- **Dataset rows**
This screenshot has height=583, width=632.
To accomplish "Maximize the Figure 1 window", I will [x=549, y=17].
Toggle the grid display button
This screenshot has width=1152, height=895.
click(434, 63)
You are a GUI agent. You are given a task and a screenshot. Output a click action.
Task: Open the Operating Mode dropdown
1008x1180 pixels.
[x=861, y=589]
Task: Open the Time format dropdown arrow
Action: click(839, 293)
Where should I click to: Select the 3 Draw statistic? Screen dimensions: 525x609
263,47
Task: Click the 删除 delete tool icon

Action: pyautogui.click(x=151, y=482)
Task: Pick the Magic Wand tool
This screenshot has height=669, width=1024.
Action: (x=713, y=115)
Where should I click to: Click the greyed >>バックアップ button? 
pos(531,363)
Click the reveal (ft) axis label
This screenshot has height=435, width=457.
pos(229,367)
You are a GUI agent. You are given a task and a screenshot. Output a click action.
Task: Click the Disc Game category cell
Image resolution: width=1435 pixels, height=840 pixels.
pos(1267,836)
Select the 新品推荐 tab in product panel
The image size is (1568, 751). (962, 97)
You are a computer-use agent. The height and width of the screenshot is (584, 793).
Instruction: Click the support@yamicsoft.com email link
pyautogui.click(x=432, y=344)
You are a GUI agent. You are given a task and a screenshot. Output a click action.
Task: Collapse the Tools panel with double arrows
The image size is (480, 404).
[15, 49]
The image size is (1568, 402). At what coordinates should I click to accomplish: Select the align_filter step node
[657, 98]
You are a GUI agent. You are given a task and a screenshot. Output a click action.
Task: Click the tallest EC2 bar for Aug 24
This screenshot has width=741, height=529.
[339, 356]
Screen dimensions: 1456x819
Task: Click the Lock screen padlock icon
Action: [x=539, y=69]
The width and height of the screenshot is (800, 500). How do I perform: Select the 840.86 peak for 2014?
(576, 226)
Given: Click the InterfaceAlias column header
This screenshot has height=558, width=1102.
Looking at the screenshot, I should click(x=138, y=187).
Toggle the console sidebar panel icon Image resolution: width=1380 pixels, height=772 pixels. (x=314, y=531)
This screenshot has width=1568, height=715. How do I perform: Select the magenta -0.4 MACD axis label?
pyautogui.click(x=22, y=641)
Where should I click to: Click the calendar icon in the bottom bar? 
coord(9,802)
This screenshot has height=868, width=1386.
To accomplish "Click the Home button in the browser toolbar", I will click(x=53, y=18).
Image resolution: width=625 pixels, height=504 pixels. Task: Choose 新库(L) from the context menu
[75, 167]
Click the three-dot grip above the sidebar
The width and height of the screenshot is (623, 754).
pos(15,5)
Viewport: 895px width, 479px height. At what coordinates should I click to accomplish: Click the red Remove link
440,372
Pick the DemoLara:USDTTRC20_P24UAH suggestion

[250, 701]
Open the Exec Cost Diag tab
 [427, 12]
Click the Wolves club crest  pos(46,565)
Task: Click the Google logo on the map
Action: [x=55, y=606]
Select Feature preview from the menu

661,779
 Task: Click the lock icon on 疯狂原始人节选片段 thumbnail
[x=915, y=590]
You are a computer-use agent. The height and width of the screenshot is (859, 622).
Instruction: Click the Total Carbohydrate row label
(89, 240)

- **Task goal**
Starting with the line containing "Where should I click to: Click the calendar" and going on through the line containing "will click(x=53, y=18).", write those records out again in full, requests included, and add -135 to every coordinate in their answers.

- **Solved exercise**
Where should I click to: Click the calendar icon in the bottom bar? 
coord(-126,667)
This screenshot has height=868, width=1386.
To accomplish "Click the Home button in the browser toolbar", I will click(x=-82, y=-117).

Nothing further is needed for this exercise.